▶ **REQUIRED WORK**
The stretch wanted below opens at the line containing "Task: Open the debit account chevron" and closes at the line containing "The height and width of the screenshot is (562, 888).". Please return it exactly, with no other lines.
INPUT RECORDS section start
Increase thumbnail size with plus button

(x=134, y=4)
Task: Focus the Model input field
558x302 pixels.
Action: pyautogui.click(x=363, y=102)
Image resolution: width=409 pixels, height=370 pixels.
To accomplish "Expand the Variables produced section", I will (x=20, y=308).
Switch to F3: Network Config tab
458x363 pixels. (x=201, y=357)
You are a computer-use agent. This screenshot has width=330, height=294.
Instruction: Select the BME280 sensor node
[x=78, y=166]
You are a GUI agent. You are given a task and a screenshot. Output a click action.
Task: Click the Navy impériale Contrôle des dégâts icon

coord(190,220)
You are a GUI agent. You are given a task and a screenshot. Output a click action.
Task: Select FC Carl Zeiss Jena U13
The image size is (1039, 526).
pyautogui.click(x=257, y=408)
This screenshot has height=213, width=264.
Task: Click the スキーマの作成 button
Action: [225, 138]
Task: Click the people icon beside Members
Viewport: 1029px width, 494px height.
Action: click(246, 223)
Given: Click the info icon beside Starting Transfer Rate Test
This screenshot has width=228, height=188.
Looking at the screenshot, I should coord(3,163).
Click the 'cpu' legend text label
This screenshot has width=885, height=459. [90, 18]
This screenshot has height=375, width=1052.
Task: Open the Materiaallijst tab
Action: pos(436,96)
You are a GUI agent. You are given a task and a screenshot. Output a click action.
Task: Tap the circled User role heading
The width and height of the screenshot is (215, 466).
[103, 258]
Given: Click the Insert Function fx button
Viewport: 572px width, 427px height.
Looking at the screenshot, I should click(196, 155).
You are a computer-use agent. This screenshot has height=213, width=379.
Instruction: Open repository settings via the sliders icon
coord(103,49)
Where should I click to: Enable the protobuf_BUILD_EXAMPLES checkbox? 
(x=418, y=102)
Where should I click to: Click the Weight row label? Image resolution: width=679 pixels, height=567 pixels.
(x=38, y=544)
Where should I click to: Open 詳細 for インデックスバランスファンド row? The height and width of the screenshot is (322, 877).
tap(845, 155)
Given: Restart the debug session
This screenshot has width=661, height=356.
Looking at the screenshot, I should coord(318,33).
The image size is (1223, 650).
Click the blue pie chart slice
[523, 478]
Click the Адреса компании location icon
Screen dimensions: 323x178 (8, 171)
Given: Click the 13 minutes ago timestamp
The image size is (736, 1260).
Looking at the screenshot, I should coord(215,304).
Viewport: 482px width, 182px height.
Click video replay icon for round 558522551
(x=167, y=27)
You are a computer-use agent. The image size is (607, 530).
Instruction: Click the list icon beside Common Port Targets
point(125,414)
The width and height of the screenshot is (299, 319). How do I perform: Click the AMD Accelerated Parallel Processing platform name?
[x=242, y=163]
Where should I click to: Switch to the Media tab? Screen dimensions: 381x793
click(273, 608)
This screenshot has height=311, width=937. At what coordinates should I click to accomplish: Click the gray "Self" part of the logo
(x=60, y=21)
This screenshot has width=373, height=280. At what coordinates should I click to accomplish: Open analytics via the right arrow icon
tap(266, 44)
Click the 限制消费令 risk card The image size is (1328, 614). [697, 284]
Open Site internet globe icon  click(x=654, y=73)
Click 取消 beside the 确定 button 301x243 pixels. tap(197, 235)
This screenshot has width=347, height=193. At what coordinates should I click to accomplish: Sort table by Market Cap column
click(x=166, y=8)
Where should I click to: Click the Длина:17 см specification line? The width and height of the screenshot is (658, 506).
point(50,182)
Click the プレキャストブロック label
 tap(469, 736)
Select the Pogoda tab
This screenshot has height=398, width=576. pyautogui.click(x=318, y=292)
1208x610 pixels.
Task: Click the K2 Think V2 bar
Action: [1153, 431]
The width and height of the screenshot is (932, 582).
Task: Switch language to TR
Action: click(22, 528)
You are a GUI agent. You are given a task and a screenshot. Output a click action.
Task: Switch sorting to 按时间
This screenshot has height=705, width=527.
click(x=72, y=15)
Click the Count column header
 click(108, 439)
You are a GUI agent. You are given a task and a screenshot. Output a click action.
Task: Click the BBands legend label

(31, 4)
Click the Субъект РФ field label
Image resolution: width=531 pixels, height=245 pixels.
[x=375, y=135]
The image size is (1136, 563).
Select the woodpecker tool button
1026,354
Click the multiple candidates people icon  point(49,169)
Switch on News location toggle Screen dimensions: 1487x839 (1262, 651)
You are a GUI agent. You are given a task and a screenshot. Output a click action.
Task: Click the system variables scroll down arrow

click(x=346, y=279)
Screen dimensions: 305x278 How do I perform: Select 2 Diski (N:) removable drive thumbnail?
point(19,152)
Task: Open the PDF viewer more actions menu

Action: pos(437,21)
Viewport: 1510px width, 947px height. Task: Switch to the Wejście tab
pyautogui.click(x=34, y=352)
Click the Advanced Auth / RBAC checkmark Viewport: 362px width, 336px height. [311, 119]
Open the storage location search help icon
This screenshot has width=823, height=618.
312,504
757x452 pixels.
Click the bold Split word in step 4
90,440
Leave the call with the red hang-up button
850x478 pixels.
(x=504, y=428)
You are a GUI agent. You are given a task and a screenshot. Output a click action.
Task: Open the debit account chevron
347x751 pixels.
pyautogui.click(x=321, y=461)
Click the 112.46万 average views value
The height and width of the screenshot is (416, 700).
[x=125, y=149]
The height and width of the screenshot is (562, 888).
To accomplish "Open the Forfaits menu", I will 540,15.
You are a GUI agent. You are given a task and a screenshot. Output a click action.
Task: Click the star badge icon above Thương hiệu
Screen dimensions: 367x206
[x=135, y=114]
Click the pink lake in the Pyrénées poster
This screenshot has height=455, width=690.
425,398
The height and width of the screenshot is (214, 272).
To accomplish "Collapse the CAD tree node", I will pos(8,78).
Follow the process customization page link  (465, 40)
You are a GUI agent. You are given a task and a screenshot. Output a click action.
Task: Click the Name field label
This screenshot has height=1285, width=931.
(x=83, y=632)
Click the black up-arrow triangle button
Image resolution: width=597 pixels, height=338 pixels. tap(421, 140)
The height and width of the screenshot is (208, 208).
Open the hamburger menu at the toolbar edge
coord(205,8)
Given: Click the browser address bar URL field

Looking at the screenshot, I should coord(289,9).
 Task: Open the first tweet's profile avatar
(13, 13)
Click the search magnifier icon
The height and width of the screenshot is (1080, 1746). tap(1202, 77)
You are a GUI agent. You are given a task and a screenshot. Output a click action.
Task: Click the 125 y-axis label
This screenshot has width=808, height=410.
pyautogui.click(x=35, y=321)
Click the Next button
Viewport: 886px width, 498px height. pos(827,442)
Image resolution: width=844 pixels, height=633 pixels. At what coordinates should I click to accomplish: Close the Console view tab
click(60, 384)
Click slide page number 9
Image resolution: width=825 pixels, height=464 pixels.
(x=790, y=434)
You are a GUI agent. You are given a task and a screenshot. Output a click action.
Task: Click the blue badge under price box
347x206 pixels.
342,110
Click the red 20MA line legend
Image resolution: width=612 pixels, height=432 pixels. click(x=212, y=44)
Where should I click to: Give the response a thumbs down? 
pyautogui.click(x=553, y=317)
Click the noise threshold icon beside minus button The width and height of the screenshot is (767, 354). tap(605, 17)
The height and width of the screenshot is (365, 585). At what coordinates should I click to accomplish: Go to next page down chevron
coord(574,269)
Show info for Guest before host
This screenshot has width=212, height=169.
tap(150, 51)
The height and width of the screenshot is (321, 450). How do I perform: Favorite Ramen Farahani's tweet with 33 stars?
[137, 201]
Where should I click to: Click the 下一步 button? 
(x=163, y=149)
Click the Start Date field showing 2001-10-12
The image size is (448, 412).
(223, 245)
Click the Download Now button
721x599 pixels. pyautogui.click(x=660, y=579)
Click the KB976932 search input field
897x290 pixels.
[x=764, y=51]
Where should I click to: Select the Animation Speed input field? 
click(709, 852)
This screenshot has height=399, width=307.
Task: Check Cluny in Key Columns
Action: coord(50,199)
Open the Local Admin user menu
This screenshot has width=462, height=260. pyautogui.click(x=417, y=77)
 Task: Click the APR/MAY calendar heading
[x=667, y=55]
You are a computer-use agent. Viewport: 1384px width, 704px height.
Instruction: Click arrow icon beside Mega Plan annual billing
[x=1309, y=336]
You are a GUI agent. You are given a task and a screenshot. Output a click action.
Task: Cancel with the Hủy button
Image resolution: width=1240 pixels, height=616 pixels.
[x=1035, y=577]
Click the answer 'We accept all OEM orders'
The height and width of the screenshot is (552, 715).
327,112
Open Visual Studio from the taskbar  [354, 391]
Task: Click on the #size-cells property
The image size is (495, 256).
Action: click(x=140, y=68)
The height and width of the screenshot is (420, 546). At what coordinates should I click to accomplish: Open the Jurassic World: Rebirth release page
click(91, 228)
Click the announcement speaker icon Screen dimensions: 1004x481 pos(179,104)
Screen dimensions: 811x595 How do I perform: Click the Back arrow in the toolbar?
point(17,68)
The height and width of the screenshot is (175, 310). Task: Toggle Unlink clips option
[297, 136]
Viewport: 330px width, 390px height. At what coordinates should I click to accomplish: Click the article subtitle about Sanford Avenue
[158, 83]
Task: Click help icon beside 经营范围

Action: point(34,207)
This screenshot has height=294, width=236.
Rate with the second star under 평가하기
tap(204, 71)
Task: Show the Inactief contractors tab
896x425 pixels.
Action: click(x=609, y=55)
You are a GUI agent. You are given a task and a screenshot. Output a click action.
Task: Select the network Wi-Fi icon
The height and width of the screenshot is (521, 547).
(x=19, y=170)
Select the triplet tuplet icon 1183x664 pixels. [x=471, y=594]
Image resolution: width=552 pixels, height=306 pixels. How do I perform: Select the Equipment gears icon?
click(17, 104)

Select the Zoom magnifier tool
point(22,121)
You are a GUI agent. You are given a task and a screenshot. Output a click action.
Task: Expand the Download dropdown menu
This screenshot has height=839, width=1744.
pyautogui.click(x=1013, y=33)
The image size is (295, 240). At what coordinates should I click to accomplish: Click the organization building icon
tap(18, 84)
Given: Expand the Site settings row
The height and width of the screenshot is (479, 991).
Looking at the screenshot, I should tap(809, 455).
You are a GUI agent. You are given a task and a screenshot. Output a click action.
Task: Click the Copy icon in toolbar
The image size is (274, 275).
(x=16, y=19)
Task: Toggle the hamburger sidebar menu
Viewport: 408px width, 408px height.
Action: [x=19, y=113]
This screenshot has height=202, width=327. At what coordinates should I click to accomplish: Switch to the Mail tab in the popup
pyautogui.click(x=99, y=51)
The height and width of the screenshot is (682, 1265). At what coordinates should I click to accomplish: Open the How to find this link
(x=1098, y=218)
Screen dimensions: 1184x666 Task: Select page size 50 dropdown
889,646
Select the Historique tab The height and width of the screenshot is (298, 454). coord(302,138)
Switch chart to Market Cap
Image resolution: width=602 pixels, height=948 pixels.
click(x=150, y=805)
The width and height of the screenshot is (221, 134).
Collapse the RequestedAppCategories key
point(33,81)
INPUT RECORDS section end
▶ **ANSWER SPACE**
Task: Open the debit account chevron
347x751 pixels.
pyautogui.click(x=321, y=461)
Click the 112.46万 average views value
The height and width of the screenshot is (416, 700).
[x=125, y=149]
The height and width of the screenshot is (562, 888).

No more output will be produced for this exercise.